Metadata-Version: 2.1
Name: umls-graph
Version: 0.0.3a1
Summary: Build medical knowledge graph based on Unified Medical Language System (UMLS)
Home-page: https://github.com/dhchenx/umls-graph
Author: Donghua Chen
Author-email: douglaschan@126.com
License: MIT
Project-URL: Bug Reports, https://github.com/dhchenx/umls-graph/issues
Keywords: unified medical language system,UMLS,knowledge graph,medical knowledge,medical concept,neo4j
Platform: UNKNOWN
Classifier: Development Status :: 3 - Alpha
Classifier: Intended Audience :: Developers
Classifier: Topic :: Software Development :: Build Tools
Classifier: License :: OSI Approved :: MIT License
Classifier: Programming Language :: Python :: 3
Classifier: Programming Language :: Python :: 3.6
Classifier: Programming Language :: Python :: 3.7
Classifier: Programming Language :: Python :: 3.8
Classifier: Programming Language :: Python :: 3.9
Classifier: Programming Language :: Python :: 3 :: Only
Requires-Python: >=3.6, <4
Description-Content-Type: text/markdown
Provides-Extra: dev
Provides-Extra: test
License-File: LICENSE

# UMLS-Graph

This toolkit aims to leverage biomedical concepts and their relationships in Unified Language Medical System (UMLS). 

## Prerequisite

Install MySQL Server 5.6 and import UMLS data into MySQL database.
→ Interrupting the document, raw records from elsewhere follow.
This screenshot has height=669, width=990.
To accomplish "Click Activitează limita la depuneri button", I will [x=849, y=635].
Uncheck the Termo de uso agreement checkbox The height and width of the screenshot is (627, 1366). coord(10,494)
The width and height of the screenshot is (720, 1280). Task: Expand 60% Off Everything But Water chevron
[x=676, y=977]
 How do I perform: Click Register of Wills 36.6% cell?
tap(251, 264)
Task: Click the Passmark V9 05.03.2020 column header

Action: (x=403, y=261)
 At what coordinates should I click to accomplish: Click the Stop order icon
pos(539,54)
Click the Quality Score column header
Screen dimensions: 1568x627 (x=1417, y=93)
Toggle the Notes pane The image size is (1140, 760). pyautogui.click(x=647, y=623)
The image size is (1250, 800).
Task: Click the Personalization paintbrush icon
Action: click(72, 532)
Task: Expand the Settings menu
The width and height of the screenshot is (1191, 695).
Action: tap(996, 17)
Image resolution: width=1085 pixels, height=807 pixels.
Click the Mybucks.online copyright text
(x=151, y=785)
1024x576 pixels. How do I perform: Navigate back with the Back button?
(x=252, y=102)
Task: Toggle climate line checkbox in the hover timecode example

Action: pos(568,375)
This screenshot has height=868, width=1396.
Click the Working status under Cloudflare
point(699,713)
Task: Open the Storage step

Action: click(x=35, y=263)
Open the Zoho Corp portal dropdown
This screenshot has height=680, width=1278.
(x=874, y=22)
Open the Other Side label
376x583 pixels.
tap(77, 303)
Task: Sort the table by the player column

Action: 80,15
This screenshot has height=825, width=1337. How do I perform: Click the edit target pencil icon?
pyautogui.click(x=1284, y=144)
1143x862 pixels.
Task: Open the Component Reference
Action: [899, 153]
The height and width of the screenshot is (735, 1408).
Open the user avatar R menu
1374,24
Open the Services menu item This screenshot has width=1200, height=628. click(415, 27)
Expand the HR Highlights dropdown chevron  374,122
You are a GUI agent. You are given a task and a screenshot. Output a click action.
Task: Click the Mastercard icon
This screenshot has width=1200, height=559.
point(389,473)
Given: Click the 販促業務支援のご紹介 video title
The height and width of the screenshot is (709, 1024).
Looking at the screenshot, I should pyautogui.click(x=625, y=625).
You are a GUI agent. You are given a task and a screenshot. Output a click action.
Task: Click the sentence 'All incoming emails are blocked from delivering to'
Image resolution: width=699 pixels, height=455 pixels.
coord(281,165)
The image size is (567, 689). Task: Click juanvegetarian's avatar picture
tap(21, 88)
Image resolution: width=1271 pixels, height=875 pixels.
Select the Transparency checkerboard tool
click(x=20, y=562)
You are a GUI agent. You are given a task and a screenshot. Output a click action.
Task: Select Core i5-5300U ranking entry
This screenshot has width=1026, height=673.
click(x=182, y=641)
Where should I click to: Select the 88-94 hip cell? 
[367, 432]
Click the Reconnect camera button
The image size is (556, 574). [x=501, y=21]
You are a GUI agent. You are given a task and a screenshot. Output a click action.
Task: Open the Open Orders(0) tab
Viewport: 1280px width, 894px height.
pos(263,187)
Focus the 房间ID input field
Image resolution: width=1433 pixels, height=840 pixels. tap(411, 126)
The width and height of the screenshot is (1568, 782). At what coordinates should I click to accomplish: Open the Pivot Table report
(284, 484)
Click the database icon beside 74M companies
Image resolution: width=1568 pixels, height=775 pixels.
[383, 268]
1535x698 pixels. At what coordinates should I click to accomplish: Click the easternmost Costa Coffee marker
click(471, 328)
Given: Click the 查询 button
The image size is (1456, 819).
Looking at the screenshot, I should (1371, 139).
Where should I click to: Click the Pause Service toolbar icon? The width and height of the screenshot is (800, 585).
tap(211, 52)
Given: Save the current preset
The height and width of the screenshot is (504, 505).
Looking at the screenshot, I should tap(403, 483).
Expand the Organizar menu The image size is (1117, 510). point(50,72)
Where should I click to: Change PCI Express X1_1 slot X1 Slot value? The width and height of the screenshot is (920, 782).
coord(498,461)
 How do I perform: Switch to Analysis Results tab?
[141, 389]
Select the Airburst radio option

Please refer to [UMLS](https://www.nlm.nih.gov/research/umls/index.html) websites on how to install the UMLS database. 

## Installation

```pip
pip install umls-graph
```

## Let Codes Speak

```python
from umls_graph.dataset import make_umls_all

# MySQL database information
mysql_info = {}
mysql_info["database"] = "umls"
mysql_info["username"] = "root"
mysql_info["password"] = "{not gonna tell you}"
mysql_info["hostname"] = "localhost"

# read all UMLS tables and save them to csv formatted files in a folder
make_umls_all(mysql_info=mysql_info,save_folder="umls_datasets")

```

## License
The `umls-graph` project is provided by [Donghua Chen](https://github.com/dhchenx/umls-graph). 

NOTE: This project DOES NOT attach UMLS datasets due to the license issue. In addition, the processed data are not verified in actual clinical use.  Please be responsible for any use.